Yttrium (^{90}Y) clivatuzumab tetraxetan

Monoclonal antibody
- Type: Whole antibody
- Source: Humanized (from mouse)
- Target: MUC1

Clinical data
- ATC code: none;

Identifiers
- CAS Number: 943976-23-6;
- ChemSpider: none;
- UNII: 2L271110ED;

Chemical and physical data
- Formula: C_{6496}H_{9952}N_{1716}O_{2014}S_{44}
- Molar mass: 145723.71 g·mol^{−1}

= Yttrium (90Y) clivatuzumab tetraxetan =

Pharmaceutical drug

Yttrium (^{90}Y) clivatuzumab tetraxetan (trade name hPAM4-Cide) is a humanized monoclonal antibody-drug conjugate designed for the treatment of pancreatic cancer.
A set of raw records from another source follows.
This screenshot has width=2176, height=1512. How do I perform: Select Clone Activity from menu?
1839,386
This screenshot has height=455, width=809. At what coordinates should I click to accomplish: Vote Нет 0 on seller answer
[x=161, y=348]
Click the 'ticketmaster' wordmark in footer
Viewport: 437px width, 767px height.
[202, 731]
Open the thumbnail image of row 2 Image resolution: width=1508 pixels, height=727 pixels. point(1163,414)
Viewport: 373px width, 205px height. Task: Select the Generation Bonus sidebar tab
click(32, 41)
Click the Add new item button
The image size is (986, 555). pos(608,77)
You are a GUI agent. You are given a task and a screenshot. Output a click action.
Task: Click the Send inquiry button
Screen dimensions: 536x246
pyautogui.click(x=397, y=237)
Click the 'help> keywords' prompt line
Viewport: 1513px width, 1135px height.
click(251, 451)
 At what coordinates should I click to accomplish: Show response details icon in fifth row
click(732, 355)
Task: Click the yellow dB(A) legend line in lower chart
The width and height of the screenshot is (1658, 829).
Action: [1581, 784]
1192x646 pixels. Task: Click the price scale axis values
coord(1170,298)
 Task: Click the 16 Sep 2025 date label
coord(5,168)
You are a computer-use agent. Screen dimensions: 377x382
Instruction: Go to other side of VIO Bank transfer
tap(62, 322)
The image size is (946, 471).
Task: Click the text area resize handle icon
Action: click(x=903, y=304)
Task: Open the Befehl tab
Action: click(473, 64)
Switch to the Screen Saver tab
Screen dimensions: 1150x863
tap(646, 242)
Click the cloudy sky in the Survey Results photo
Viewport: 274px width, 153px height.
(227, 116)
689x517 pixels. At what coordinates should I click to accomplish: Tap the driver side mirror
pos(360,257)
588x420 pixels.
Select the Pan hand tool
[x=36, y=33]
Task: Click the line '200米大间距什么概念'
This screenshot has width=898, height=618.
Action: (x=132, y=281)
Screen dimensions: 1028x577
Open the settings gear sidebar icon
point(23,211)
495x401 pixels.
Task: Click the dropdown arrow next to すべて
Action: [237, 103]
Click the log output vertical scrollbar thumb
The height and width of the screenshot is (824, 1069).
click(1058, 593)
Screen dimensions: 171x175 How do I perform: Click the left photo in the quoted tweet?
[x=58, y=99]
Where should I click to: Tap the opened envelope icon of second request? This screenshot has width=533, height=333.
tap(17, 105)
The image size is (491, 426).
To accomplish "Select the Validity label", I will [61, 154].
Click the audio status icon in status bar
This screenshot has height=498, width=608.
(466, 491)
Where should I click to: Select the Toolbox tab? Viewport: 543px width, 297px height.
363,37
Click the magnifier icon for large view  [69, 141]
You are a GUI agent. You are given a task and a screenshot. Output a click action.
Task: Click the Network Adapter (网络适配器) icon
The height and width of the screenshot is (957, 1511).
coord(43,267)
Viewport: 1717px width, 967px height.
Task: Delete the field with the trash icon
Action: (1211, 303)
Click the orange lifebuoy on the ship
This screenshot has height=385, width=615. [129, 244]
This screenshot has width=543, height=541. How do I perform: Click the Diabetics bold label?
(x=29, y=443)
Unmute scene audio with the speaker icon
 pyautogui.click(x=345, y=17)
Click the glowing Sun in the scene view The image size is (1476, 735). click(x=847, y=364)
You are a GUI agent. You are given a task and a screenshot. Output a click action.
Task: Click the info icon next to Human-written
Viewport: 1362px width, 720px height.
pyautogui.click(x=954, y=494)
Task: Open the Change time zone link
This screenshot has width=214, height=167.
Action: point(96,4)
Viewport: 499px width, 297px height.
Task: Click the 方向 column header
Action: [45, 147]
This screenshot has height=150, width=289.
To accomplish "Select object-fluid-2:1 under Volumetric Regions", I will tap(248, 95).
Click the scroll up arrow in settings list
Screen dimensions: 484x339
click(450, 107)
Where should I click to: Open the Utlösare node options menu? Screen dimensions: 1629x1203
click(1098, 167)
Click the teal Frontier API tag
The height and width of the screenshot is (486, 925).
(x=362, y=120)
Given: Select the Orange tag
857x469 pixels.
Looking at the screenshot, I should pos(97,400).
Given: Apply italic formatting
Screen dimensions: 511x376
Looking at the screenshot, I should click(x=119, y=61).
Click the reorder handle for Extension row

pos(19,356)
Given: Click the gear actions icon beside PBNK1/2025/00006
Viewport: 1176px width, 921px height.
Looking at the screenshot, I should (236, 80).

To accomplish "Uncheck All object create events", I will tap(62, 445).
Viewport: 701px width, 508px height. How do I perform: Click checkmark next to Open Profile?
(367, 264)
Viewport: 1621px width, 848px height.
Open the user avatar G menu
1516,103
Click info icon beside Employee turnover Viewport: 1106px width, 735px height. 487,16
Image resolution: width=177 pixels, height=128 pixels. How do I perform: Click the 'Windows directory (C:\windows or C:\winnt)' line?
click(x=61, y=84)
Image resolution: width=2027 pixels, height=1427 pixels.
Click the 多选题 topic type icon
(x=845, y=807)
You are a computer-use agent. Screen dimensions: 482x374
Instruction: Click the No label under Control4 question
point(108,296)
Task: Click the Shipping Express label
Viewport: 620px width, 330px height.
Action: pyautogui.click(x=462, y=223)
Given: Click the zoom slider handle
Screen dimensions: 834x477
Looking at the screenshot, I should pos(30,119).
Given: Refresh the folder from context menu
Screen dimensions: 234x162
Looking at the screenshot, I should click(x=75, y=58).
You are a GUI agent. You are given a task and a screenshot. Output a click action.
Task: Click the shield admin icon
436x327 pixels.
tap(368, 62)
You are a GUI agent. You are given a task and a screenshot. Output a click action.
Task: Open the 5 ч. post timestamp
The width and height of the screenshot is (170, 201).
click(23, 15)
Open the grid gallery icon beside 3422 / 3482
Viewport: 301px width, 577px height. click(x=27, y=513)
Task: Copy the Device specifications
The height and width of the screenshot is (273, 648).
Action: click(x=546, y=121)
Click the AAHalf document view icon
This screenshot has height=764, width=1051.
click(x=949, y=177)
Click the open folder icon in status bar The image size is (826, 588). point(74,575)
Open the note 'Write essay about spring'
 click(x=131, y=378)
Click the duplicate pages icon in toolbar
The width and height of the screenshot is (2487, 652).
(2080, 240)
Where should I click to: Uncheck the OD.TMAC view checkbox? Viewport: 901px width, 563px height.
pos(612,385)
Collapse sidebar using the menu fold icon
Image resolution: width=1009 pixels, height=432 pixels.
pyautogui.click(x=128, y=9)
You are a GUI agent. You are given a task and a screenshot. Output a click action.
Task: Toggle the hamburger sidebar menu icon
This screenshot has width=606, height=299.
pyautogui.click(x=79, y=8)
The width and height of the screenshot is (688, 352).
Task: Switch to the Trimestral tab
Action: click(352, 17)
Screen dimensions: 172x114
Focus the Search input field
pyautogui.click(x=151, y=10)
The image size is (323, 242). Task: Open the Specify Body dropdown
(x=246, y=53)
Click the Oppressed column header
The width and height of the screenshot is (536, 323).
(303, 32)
The antibody part, clivatuzumab (targeted at MUC1), is conjugated with tetraxetan, a chelator for yttrium-90, a radioisotope which destroys the tumour cells.

The drug was developed by Immunomedics, Inc.

In March 2016 the phase III PANCRIT-1 trial in metastatic pancreatic cancer was terminated early due to lack of improvement of overall survival.